### Work request:
Print the lines that run from the line with "The height and width of the screenshot is (387, 486)." to the line with "You are a computer-use agent. This", keeping both end lines, exactly as they appear in the entries below, and nothing else.

==============================

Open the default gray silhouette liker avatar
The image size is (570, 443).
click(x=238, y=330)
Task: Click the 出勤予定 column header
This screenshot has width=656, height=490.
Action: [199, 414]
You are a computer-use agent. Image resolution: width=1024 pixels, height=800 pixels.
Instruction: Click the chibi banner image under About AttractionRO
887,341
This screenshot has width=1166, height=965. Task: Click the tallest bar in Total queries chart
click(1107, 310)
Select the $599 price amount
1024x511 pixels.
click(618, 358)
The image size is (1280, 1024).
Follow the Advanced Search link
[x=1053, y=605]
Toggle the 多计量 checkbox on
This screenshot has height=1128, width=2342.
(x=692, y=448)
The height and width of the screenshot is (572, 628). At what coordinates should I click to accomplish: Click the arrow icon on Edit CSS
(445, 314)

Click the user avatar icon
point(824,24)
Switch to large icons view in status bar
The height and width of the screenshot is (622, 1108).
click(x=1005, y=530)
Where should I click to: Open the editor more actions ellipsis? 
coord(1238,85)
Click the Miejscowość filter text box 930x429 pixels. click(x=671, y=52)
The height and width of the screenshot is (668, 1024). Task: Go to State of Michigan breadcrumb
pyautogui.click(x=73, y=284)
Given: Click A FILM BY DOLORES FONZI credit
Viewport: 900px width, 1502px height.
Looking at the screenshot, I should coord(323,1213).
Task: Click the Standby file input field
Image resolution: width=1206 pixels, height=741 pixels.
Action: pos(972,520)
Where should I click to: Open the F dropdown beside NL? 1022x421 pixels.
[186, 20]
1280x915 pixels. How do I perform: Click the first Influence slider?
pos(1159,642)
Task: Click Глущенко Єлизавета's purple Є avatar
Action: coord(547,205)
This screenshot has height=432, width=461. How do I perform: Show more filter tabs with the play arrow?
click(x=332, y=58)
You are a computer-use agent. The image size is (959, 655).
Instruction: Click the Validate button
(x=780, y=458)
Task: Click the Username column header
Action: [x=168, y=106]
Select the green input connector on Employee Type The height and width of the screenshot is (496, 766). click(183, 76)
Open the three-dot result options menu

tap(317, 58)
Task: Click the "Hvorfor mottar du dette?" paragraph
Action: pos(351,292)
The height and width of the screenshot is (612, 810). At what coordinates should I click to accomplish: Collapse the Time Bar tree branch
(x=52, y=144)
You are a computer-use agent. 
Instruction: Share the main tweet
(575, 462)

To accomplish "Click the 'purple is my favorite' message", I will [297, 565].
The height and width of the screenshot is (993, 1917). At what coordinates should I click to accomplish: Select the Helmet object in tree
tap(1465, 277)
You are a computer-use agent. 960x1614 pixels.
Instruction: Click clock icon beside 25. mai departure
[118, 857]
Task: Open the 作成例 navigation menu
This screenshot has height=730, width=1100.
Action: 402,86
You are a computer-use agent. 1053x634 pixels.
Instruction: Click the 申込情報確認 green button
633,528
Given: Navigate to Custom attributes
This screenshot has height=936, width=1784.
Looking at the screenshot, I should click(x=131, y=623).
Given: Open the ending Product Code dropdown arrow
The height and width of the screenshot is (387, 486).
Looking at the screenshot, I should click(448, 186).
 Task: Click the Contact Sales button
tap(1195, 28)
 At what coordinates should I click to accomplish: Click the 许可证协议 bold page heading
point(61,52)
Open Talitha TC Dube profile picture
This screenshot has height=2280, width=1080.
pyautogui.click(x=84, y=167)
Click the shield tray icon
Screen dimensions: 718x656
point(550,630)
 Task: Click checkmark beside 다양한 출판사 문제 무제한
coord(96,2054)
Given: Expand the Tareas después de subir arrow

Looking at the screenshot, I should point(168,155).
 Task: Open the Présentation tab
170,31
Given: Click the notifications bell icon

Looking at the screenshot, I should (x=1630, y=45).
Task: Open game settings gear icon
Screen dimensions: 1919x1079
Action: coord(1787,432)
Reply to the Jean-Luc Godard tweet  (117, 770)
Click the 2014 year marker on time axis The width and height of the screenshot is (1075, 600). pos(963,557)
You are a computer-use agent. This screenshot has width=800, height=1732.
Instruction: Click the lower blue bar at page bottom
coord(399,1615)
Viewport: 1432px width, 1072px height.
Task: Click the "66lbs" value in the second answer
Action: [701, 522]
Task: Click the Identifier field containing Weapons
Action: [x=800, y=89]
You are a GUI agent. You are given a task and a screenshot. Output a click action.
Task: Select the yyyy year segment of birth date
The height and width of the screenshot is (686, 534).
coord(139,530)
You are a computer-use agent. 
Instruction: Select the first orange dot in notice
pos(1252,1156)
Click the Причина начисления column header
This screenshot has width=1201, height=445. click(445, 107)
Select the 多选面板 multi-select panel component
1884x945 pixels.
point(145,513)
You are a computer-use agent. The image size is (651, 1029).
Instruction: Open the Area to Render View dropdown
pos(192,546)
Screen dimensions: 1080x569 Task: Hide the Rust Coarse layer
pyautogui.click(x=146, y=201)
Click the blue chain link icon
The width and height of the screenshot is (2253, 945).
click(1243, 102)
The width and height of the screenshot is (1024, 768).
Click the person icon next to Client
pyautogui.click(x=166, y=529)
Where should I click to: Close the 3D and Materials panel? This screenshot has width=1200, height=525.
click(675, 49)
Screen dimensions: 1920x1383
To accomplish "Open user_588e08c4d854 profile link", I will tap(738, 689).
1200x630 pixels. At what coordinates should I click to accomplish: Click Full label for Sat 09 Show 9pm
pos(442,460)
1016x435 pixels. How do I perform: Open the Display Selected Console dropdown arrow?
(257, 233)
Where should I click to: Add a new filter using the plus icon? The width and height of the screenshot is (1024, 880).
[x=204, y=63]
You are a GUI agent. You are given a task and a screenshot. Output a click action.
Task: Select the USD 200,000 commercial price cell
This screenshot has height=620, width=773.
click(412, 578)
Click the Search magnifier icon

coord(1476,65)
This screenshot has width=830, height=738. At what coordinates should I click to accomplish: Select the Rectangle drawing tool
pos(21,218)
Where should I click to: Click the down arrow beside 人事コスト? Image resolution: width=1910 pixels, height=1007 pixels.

==============================

### Result for this task:
The height and width of the screenshot is (387, 486).
Looking at the screenshot, I should click(448, 186).
 Task: Click the Contact Sales button
tap(1195, 28)
 At what coordinates should I click to accomplish: Click the 许可证协议 bold page heading
point(61,52)
Open Talitha TC Dube profile picture
This screenshot has height=2280, width=1080.
pyautogui.click(x=84, y=167)
Click the shield tray icon
Screen dimensions: 718x656
point(550,630)
 Task: Click checkmark beside 다양한 출판사 문제 무제한
coord(96,2054)
Given: Expand the Tareas después de subir arrow

Looking at the screenshot, I should point(168,155).
 Task: Open the Présentation tab
170,31
Given: Click the notifications bell icon

Looking at the screenshot, I should (x=1630, y=45).
Task: Open game settings gear icon
Screen dimensions: 1919x1079
Action: coord(1787,432)
Reply to the Jean-Luc Godard tweet  (117, 770)
Click the 2014 year marker on time axis The width and height of the screenshot is (1075, 600). pos(963,557)
You are a computer-use agent. This screenshot has width=800, height=1732.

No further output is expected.